Billige Apple-Notebooks als Antwort auf die Krise

Ein Plastik-Notebook für 999 Dollar und ein gestyltes, in Alu gehülltes Modell für 300 Dollar mehr: Damit will Apple der Krise trotzen.

Andreas Flütsch@tagesanzeiger

Um Schüler und Studenten bei der Stange zu halten, deren Eltern wegen der Finanzkrise noch mehr sparen müssen, liess Steve Jobs an der Präsentation der neuen Apple-Produkte werbewirksam den Preishammer runtersausen: Apples günstigstes Notebook kostet noch 999 Dollar, 100 Dollar weniger als zuvor. Dessen Schweizer Preis, 1299 Franken, ist aber deutlich weniger attraktiv.

Die meisten Schweizer Apple-Fans interessieren sich aber ohnehin weit mehr für die neuen MacBooks. Das 13-Zoll-Einsteiger-Modell kostet 1699 Franken, nur 400 Franken mehr als das Plastik-Billigteil. Für einmal muss man Steve Jobs Recht geben: Die neuen MacBooks verbinden Style und Hightech – für verhältnismässig wenig Geld, gemessen an Technikfülle und hohem Spassfaktor.

Technische Leckerbissen

Hightech fängt beim Gehäuse an. Dieses wird aus einem soliden, 2,5 Pfund schweren Alublock gefräst, inklusive aller Öffnungen für Trackpad und Tastatur. So ist das Gehäuse nicht nur leicht, sondern auch extrem verbindungssteif.

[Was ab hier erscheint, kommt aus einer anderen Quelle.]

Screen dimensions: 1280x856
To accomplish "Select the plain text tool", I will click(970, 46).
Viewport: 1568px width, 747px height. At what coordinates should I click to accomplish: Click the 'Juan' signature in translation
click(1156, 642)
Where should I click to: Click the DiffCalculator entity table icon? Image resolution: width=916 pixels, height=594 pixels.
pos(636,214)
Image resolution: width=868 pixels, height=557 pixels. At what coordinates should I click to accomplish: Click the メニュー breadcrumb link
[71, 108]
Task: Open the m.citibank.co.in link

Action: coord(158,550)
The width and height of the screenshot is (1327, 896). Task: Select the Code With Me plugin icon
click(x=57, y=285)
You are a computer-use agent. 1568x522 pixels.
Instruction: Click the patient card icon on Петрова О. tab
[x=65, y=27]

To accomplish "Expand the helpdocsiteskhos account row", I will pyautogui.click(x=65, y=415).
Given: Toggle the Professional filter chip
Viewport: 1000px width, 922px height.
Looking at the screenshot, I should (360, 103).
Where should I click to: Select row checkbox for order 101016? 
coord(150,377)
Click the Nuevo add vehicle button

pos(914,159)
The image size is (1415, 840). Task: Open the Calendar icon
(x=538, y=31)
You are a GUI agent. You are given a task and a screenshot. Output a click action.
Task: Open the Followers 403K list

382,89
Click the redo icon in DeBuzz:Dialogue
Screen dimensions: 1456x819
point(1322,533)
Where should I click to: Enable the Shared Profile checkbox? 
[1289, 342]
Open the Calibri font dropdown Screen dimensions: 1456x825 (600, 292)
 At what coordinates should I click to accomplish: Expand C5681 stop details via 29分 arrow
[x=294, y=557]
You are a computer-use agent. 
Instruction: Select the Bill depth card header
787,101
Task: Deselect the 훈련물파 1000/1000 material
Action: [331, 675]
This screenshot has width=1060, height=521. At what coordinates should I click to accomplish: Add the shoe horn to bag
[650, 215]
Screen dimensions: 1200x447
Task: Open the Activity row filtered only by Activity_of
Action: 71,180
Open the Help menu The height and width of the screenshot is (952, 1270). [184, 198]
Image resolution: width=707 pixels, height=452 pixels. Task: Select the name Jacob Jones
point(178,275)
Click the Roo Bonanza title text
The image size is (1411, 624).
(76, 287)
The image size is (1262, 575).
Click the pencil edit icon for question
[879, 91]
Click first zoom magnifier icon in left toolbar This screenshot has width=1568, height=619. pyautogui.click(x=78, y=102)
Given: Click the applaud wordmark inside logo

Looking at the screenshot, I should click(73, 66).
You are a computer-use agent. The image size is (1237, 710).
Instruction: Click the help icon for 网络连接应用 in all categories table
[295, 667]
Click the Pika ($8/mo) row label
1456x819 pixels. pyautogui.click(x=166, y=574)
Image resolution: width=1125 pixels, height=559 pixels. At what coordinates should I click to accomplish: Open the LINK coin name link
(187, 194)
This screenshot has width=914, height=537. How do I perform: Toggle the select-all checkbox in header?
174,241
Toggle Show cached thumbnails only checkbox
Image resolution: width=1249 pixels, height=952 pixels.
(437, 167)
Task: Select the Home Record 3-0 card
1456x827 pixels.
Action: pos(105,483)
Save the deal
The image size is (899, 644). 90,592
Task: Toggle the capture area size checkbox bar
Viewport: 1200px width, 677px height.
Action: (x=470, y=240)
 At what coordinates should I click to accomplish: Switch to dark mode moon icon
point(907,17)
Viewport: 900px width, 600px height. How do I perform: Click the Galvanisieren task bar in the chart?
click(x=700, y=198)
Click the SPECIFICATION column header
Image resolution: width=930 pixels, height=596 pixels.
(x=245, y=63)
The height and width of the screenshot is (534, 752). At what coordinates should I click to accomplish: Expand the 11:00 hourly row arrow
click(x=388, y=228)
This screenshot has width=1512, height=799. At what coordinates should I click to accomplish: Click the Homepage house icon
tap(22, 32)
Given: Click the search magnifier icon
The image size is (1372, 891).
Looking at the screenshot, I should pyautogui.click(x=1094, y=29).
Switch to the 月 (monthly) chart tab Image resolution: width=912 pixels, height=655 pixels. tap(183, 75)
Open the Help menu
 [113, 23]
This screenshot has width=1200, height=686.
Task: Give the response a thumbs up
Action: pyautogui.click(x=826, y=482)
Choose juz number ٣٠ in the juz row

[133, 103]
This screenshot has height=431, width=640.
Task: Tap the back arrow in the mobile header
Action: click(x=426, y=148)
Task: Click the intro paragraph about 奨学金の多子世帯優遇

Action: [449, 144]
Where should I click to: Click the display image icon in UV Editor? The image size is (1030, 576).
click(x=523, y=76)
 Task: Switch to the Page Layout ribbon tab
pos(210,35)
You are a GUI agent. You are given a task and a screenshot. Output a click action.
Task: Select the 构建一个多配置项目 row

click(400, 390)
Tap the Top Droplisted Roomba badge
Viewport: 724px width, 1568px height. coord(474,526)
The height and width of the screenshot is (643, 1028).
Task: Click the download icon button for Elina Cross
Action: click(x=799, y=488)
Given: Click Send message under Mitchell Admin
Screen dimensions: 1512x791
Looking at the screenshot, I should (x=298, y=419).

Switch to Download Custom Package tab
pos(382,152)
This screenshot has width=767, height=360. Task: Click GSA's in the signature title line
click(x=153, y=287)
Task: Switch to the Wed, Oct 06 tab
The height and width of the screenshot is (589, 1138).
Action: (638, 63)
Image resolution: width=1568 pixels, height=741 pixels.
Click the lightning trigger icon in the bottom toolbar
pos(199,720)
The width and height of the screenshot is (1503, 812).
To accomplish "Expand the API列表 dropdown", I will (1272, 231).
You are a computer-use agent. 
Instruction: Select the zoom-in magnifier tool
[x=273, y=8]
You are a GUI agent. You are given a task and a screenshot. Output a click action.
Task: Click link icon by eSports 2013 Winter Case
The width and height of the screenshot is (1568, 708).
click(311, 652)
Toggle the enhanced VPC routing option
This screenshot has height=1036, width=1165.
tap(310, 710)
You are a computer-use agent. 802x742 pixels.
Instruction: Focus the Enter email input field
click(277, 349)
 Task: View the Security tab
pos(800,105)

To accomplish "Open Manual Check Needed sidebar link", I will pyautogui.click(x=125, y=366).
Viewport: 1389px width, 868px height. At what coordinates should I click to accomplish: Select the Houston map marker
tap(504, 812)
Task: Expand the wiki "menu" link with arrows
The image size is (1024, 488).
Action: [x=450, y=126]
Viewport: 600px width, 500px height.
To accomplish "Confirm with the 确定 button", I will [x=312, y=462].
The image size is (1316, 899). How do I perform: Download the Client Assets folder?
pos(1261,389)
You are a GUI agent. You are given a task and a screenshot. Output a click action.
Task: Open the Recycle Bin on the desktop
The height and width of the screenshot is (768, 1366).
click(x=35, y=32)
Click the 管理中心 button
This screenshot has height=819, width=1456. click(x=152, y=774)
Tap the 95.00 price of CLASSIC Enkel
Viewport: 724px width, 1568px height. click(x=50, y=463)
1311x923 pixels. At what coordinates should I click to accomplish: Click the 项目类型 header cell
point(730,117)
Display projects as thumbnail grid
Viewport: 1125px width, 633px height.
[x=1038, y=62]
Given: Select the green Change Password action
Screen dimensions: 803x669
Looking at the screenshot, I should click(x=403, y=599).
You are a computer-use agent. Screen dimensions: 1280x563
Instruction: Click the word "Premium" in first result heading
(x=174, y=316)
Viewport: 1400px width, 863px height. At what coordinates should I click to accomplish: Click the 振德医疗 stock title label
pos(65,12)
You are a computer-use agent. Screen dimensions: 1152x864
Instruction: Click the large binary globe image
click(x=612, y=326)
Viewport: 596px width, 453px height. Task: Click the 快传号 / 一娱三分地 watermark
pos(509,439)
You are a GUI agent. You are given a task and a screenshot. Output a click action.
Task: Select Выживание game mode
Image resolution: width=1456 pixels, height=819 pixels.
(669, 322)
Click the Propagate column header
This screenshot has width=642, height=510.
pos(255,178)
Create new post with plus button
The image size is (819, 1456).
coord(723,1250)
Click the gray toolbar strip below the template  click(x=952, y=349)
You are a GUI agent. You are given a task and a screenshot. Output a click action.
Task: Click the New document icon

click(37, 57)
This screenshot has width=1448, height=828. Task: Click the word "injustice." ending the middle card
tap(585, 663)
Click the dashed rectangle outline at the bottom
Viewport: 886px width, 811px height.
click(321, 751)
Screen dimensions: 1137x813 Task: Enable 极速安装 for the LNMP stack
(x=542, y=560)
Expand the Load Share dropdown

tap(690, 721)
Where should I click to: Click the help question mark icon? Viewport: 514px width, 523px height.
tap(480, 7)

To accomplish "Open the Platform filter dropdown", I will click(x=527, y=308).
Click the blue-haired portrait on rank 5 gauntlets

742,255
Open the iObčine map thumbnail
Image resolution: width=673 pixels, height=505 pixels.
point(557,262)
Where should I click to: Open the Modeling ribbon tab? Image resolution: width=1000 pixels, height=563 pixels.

Apple brachte Nvidia dazu, einen für Desktops entwickelten Hochleistungs-Grafikchip so mit Intels Prozessor zu integrieren, dass beide ins MacBook passen. Resultat: Bis zu 5-mal mehr Tempo bei Grafikanwendungen, was sich vorab bei Spielen und DVDs vorteilhaft auswirkt. Angeblich ohne Einbussen bei der Batterielaufzeit.

Das neue Trackpad aus Glas («für seidenweiche Gesten») ist 40 Prozent grösser – und ist gleichzeitig auch die Taste: zum Klicken einfach irgendwo drücken.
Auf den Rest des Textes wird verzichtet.